[Stored data entries]
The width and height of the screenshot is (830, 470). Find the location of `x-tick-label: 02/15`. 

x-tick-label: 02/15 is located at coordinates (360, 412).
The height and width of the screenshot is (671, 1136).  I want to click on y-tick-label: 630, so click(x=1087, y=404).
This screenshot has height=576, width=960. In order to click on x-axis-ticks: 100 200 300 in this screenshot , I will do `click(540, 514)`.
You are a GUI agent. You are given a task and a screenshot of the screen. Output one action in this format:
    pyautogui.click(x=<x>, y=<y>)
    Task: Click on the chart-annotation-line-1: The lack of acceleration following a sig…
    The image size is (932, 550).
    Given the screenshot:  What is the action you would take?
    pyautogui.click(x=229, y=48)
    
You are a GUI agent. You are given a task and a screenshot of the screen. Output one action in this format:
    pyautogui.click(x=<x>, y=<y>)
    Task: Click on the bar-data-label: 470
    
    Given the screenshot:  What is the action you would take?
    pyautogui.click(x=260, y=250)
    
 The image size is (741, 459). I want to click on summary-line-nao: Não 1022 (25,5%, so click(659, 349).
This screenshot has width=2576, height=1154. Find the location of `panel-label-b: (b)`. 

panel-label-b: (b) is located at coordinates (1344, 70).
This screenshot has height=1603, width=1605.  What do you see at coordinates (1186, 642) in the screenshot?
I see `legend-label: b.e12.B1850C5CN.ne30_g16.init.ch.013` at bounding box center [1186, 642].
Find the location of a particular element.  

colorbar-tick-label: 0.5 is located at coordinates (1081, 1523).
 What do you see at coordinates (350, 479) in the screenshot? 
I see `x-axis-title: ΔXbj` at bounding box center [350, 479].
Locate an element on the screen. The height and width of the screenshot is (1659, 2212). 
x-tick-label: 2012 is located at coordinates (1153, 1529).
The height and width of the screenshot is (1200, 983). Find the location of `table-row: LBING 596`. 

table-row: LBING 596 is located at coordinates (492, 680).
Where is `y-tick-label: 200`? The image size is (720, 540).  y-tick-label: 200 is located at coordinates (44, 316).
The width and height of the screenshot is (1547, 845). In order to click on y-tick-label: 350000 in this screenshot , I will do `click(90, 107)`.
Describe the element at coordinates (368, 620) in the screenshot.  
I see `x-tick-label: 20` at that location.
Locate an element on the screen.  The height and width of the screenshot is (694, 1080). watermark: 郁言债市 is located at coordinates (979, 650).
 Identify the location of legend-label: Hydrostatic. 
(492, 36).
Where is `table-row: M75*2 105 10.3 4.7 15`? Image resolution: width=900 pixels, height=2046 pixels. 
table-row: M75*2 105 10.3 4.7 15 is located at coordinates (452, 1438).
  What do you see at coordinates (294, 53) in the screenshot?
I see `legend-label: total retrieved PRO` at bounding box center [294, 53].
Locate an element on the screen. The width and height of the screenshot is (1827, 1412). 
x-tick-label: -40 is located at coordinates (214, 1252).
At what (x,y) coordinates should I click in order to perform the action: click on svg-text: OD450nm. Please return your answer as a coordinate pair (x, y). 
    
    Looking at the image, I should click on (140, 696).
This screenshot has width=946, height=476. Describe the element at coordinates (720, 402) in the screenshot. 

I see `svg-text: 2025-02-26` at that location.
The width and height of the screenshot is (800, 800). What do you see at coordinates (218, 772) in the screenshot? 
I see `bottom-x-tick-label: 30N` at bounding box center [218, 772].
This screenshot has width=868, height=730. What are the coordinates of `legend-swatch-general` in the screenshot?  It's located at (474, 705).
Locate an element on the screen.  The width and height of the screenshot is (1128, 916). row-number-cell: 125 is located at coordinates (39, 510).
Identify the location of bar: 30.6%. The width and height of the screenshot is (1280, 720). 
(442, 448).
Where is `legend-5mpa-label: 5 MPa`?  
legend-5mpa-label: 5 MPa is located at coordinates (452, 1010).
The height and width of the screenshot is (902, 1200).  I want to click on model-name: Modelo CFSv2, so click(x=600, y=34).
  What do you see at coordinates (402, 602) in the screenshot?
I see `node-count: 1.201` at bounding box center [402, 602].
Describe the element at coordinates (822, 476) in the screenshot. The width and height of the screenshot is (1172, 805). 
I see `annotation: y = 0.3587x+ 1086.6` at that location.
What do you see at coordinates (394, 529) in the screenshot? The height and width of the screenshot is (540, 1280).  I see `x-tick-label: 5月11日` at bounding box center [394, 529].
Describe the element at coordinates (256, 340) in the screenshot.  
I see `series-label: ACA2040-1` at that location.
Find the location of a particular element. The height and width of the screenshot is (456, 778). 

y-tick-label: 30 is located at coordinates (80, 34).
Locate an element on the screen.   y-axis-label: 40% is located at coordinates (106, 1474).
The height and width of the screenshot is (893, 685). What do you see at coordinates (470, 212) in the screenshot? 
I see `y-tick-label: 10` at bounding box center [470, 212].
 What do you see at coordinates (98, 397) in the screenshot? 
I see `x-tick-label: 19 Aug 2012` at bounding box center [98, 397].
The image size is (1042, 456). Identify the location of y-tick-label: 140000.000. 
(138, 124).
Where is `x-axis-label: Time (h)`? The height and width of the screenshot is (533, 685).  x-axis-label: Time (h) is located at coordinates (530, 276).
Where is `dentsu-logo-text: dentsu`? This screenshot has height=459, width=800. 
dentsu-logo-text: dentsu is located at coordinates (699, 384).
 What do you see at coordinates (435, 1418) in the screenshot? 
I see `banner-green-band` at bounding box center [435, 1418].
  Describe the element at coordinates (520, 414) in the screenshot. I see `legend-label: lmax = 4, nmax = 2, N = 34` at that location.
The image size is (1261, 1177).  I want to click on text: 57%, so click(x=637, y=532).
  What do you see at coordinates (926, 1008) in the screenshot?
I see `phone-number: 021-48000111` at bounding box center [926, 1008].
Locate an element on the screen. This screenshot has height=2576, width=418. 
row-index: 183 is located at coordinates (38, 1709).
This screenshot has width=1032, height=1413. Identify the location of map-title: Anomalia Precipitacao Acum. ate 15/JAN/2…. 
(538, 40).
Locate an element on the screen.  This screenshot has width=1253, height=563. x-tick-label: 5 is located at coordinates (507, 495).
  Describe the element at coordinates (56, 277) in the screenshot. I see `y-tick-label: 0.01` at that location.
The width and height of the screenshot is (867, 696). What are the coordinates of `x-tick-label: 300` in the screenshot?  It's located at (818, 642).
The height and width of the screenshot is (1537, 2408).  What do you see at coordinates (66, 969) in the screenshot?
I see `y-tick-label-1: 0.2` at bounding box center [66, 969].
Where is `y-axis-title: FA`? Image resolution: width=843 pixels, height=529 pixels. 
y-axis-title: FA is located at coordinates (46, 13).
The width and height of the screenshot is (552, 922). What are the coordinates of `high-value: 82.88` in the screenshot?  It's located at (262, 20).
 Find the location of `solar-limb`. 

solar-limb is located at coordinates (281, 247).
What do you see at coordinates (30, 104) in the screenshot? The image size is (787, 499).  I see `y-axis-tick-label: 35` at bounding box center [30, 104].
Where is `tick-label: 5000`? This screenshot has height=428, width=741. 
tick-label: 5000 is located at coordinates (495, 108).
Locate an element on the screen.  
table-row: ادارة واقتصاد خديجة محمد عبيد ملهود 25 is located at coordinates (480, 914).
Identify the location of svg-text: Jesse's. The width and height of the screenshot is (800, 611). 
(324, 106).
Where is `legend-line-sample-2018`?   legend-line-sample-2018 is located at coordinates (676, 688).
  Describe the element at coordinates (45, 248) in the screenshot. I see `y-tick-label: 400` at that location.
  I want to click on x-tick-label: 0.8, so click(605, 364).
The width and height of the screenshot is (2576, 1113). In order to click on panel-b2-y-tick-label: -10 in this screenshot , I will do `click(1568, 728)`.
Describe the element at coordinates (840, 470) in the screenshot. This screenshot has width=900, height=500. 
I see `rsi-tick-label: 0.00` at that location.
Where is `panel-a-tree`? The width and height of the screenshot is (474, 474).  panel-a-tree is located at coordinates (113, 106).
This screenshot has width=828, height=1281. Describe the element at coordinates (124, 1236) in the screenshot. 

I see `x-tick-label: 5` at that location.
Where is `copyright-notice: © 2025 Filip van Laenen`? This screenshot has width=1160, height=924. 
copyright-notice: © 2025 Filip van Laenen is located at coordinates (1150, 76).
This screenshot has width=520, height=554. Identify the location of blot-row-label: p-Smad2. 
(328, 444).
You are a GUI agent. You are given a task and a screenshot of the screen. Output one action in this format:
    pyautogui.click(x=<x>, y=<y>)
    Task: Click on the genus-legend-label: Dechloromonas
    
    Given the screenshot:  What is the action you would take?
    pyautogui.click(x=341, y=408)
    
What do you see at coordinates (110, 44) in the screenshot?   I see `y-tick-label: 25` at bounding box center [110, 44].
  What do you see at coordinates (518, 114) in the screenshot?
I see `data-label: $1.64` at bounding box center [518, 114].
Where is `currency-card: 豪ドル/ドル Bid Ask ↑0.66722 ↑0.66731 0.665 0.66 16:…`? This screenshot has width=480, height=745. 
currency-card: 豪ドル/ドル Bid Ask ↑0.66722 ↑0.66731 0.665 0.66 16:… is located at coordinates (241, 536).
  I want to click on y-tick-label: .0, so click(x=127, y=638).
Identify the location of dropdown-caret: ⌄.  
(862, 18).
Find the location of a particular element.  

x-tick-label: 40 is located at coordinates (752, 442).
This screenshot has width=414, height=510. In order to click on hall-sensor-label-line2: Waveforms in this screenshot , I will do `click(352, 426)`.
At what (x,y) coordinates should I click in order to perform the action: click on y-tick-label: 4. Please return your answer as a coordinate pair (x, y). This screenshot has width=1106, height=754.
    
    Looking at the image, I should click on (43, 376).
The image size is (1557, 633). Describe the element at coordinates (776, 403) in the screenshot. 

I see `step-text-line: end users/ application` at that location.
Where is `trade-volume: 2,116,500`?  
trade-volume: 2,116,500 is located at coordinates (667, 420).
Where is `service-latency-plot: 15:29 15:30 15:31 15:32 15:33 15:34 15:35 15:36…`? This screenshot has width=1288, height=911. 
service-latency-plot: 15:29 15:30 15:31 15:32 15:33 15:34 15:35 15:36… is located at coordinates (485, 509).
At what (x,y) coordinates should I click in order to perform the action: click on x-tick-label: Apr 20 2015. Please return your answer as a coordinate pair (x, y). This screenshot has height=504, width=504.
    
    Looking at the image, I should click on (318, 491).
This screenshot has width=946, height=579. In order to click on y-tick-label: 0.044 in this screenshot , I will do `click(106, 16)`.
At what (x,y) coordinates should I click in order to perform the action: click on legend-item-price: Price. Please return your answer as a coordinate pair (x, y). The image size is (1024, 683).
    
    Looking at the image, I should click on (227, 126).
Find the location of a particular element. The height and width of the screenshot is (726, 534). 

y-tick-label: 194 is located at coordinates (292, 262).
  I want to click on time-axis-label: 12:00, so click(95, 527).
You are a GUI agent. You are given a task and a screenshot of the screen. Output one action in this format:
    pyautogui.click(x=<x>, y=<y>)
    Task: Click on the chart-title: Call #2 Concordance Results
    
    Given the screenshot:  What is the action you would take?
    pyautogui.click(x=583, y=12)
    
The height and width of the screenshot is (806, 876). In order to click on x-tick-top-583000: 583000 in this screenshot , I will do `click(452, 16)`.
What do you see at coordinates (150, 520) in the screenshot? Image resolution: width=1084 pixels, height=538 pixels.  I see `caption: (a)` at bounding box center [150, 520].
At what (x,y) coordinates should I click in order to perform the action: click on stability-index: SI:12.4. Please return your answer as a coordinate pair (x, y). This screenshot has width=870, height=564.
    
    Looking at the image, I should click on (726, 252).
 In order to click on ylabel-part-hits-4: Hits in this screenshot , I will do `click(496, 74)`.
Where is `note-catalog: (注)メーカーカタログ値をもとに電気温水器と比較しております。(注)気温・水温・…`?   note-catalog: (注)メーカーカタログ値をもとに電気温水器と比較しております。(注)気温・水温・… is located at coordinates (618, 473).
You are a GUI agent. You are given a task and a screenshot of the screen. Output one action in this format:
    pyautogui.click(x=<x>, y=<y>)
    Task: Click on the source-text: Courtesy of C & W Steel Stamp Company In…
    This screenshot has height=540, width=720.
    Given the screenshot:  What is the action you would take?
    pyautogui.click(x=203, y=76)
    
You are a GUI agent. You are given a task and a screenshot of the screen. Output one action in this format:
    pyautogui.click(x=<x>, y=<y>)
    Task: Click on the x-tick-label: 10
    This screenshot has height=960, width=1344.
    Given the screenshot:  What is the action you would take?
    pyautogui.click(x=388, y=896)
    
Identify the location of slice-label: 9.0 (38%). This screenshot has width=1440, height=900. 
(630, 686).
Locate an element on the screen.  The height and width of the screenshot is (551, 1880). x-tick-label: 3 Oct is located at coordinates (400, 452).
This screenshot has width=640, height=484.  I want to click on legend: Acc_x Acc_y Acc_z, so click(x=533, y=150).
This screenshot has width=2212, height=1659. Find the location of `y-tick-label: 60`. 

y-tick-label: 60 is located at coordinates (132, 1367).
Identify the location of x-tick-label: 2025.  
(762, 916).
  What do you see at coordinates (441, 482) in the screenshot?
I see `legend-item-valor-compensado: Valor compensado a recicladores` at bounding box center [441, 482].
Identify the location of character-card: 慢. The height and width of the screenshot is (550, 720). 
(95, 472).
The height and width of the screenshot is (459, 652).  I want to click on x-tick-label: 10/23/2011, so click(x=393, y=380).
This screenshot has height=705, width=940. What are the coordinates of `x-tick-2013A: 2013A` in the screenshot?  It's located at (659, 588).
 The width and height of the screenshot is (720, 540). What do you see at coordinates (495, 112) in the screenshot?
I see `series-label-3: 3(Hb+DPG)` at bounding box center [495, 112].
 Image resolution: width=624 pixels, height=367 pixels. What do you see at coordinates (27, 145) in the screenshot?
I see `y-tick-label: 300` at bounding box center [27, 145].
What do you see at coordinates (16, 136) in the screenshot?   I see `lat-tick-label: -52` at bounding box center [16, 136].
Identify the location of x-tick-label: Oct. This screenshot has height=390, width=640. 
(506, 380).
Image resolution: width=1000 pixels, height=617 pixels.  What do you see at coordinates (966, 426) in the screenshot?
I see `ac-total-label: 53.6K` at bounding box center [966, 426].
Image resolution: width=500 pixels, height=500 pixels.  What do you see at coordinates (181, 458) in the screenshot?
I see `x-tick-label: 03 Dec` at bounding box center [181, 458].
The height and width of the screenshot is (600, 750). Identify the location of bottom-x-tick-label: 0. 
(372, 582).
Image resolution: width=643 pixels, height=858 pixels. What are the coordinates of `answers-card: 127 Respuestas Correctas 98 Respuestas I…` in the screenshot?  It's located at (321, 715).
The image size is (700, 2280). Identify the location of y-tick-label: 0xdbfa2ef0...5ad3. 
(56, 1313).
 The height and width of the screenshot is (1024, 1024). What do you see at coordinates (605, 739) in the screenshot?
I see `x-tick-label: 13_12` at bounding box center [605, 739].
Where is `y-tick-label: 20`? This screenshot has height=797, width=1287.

Prompt »
Can you output the lines from the one containing "What do you see at coordinates (402, 602)" through the one containing "center [98, 397].", both included, as a JSON list of strings with one string per line and blank lines omitted?

Result below »
[
  "  What do you see at coordinates (402, 602) in the screenshot?",
  "I see `node-count: 1.201` at bounding box center [402, 602].",
  "Describe the element at coordinates (822, 476) in the screenshot. The width and height of the screenshot is (1172, 805). ",
  "I see `annotation: y = 0.3587x+ 1086.6` at that location.",
  "What do you see at coordinates (394, 529) in the screenshot? The height and width of the screenshot is (540, 1280).  I see `x-tick-label: 5月11日` at bounding box center [394, 529].",
  "Describe the element at coordinates (256, 340) in the screenshot.  ",
  "I see `series-label: ACA2040-1` at that location.",
  "Find the location of a particular element. The height and width of the screenshot is (456, 778). ",
  "y-tick-label: 30 is located at coordinates (80, 34).",
  "Locate an element on the screen.   y-axis-label: 40% is located at coordinates (106, 1474).",
  "The height and width of the screenshot is (893, 685). What do you see at coordinates (470, 212) in the screenshot? ",
  "I see `y-tick-label: 10` at bounding box center [470, 212].",
  " What do you see at coordinates (98, 397) in the screenshot? ",
  "I see `x-tick-label: 19 Aug 2012` at bounding box center [98, 397]."
]